Photographed by Luke & Nik.
What about you? Talk us through your own path into the art world. After Cambridge, I took some time out travelling, then I came back and got an internship at the British Museum in the publishing department. After a while, I moved into the curatorial department with a job in Medieval and Later Antiquities, where I realised I loved the combination of practically handling objects and learning about them. I didn’t curate anything per se, but I was assisting someone who did. After nine months I decided I wanted to do an MA at UCL in Modernism. It was a weird turning point from my interest in Medieval; I went to a couple of seminars and realised how old-fashioned Cambridge had been, and that I was perhaps more interested in contemporary art, the performative and installation-based work. I had to make money while I did my MA, so I got a job with Maureen Paley. A pioneer of London’s East End gallery scene, she had set up a gallery called Interim Art, which she had run out of her house since the late '80s, showing artists like Wolfgang Tillmans and Gillian Wearing. She hired me because she liked my coat and the fact I’d been to Cambridge! She’s a very eccentric woman. I had this job opening her door and going with her to art fairs where I met all her artists. She also had an extraordinary collection of books and magazines that I would read. It was the MA and working with her that led me to apply to be an Exhibitions Organiser at the Barbican in 1998, organising loans, insurance and putting checklists together when the gallery was producing shows. Working at the Barbican, I was becoming more and more interested in trying to initiate work between departments, which happens now but didn’t at the time because everyone had their own budget and agenda. When I interviewed for a job in programming live performance at Tate in 2002, I focussed on why this was important.
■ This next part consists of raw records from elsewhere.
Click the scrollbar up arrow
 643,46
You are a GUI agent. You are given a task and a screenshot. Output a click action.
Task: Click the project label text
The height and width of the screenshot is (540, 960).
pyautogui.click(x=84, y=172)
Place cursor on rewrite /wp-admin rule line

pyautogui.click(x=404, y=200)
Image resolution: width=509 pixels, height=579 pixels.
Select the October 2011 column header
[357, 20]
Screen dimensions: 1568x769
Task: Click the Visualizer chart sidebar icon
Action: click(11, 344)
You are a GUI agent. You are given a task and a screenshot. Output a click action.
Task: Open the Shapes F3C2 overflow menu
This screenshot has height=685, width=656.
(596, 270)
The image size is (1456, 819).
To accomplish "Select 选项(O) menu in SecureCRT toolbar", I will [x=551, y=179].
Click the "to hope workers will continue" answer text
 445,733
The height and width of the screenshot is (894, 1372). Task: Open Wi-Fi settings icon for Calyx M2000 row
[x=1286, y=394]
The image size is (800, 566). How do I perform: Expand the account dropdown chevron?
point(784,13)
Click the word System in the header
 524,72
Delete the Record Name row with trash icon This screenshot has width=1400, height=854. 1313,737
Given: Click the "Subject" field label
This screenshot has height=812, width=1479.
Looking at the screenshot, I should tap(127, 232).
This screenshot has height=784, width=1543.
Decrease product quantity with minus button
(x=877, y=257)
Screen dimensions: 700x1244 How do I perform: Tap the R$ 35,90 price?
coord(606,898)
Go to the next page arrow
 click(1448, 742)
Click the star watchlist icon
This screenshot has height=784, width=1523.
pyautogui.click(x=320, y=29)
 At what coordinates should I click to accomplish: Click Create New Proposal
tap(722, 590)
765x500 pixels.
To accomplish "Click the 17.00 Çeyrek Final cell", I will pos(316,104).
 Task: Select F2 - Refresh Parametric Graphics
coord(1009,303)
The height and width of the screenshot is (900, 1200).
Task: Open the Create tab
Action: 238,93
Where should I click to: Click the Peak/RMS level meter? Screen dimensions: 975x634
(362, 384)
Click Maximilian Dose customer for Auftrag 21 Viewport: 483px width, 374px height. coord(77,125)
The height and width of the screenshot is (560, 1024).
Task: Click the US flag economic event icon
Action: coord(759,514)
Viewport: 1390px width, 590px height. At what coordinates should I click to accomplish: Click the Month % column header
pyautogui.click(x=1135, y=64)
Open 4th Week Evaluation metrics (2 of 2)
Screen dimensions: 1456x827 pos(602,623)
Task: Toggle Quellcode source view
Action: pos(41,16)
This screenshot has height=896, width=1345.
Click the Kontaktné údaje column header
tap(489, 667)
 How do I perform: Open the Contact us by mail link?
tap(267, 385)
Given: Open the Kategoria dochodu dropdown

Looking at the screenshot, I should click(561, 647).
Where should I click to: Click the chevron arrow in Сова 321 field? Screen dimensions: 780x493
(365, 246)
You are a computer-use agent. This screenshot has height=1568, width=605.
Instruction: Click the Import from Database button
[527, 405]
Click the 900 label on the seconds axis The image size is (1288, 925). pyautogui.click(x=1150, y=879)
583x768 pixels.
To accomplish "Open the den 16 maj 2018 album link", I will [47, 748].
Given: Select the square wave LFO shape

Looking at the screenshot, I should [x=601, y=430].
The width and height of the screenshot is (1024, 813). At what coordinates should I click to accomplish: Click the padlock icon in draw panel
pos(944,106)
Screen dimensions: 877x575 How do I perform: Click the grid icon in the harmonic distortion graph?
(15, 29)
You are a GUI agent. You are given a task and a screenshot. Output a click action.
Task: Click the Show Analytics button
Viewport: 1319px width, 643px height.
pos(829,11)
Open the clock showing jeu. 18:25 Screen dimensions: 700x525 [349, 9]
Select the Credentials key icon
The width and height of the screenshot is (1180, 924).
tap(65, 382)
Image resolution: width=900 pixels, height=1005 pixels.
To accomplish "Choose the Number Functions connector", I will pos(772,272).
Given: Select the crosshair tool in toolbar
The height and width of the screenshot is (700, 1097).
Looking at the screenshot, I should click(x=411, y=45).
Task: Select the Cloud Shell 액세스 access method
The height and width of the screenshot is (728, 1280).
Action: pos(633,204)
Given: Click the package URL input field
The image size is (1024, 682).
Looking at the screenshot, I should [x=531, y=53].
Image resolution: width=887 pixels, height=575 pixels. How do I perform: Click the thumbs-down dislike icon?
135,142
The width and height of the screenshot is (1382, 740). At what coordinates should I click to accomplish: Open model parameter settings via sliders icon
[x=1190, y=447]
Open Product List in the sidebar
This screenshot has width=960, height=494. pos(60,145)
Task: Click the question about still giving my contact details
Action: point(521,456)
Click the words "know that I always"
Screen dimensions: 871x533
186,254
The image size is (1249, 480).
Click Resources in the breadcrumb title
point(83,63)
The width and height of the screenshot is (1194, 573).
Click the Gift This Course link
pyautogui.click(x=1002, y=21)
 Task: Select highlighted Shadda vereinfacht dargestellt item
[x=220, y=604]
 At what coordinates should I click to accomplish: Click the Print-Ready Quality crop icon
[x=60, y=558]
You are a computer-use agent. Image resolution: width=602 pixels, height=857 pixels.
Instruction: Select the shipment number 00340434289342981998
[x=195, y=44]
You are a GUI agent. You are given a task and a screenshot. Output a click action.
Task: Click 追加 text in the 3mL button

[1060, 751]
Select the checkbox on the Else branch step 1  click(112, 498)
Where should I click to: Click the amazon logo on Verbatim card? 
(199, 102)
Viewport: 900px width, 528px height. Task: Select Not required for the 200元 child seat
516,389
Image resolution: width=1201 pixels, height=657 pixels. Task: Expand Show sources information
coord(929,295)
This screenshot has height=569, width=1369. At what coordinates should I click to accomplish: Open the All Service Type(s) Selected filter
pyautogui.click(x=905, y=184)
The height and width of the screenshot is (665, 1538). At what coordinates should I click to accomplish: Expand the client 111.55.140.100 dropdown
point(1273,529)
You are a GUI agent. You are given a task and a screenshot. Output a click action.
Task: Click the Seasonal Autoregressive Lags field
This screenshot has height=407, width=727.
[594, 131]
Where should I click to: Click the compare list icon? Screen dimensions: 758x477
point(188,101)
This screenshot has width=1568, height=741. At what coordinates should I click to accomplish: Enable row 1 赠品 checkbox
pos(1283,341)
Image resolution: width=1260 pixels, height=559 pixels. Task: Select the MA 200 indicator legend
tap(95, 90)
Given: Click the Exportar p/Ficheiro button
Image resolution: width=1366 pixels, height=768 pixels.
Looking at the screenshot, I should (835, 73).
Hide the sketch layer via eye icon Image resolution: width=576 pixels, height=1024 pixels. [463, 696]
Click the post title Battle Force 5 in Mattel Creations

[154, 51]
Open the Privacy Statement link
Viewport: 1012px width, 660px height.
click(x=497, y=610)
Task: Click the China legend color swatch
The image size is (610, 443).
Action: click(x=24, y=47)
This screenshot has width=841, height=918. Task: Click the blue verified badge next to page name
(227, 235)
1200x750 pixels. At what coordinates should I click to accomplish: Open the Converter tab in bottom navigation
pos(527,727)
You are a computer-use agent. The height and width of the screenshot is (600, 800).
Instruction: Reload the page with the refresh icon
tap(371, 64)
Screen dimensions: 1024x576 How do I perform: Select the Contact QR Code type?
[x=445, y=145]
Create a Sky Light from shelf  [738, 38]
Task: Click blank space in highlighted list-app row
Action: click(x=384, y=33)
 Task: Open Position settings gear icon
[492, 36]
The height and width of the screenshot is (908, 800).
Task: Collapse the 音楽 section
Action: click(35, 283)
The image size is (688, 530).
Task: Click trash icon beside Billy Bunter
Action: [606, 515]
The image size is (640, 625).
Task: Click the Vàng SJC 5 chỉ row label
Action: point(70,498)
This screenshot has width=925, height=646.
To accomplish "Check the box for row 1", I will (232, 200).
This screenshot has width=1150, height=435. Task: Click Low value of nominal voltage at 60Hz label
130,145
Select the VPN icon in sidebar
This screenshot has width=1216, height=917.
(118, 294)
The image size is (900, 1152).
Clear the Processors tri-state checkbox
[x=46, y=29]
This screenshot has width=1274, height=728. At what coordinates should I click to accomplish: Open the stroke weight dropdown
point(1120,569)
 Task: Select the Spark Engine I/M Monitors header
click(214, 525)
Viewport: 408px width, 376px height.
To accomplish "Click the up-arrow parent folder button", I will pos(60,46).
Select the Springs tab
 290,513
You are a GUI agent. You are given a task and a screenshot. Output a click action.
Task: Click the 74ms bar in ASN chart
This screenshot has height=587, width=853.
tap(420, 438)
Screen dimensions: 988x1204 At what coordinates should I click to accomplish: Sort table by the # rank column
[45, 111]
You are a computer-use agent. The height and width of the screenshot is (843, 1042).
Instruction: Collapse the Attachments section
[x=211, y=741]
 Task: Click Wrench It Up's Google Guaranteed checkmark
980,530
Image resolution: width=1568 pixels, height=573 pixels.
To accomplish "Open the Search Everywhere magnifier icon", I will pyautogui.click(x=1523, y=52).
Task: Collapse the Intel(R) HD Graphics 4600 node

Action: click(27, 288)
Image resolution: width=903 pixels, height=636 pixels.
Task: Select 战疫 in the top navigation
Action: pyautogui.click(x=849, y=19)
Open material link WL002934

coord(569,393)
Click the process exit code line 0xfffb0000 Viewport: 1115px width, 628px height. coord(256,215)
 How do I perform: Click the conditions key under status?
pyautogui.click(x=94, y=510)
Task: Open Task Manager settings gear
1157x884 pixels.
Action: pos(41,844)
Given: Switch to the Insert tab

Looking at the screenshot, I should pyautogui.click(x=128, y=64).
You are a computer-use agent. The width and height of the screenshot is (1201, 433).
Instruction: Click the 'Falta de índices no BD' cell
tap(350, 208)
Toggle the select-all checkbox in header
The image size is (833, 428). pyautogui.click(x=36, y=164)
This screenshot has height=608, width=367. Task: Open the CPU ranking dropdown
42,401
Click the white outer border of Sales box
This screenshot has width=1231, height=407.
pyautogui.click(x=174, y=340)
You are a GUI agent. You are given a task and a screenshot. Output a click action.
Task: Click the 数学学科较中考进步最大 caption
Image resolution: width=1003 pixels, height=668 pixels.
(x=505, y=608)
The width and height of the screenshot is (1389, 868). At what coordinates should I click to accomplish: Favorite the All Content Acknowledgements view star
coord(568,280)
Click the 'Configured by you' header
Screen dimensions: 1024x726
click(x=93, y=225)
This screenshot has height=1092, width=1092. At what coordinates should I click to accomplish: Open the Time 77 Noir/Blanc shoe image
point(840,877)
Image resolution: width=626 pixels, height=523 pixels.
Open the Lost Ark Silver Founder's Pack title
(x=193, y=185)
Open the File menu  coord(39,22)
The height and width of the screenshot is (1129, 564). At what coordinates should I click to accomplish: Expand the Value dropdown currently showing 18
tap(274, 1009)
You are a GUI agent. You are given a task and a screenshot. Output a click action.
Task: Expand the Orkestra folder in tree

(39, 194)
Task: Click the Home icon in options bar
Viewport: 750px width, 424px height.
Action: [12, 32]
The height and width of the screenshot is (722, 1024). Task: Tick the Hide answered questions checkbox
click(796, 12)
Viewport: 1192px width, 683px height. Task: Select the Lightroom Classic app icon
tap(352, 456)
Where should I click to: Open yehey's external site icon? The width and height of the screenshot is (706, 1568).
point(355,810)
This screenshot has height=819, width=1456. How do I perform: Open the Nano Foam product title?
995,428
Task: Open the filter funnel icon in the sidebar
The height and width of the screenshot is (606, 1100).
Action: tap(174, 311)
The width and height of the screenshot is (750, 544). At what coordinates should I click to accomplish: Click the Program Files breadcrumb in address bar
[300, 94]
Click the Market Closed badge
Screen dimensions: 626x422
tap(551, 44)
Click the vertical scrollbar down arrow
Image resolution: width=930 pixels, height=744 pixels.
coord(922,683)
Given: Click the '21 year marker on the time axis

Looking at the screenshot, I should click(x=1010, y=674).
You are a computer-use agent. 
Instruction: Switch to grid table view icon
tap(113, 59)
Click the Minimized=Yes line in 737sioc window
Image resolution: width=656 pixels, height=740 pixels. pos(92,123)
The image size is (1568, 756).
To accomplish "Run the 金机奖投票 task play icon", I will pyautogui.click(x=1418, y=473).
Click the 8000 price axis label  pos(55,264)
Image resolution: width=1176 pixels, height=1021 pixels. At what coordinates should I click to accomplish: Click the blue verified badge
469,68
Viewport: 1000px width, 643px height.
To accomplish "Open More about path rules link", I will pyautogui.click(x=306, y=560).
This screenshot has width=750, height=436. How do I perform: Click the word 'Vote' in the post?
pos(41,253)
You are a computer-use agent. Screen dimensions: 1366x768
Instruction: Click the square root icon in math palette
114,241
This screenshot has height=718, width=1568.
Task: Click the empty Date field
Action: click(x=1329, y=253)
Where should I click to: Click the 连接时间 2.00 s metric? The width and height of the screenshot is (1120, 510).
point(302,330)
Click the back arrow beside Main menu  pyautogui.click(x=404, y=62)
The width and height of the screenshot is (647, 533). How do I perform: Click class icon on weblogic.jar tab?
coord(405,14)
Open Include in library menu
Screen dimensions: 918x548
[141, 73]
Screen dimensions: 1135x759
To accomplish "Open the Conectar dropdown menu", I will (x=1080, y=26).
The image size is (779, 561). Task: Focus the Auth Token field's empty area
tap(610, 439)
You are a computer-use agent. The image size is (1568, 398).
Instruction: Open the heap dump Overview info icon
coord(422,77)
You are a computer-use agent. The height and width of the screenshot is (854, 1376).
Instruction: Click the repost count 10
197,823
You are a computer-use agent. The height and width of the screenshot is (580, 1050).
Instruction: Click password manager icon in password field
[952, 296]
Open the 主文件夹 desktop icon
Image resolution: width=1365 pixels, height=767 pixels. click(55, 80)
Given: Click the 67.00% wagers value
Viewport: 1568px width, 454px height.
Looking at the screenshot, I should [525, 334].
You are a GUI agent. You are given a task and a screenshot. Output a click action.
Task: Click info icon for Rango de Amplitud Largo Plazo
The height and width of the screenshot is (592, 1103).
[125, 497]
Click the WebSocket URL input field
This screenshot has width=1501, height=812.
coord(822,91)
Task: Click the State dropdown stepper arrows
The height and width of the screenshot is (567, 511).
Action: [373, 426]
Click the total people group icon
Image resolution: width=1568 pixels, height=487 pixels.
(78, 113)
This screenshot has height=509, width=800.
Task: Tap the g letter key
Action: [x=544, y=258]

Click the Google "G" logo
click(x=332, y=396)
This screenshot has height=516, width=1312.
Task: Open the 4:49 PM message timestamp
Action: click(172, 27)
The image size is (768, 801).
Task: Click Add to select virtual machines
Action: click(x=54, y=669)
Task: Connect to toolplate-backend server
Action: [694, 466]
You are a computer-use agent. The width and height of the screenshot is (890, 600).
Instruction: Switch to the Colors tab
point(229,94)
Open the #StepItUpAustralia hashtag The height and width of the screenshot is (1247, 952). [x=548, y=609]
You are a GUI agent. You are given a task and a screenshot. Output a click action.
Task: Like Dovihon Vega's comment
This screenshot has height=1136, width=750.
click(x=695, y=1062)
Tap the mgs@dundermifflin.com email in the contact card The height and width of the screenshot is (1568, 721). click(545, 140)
How did you use your time at the Barbican to elevate your career from a junior role to a place where you were able to take on a more senior position?

Firstly, I was very lucky to work with a woman called Jane Allison who let me have more curatorial input than she could have done, specifically on an exhibition called Jam: Tokyo-London, which looked at artists working in the two cities at that moment. But really, I think I got my break when I made an exhibition proposal of my own, for a show of artists I was interested in whose work looked at nightlife. The show was called Electric Dreams and it was riffing off the idea of how to bring a club into a gallery space. It was on just before I left the Barbican in 2001. They gave me a very small budget, but let me take a chance on it because they liked the idea.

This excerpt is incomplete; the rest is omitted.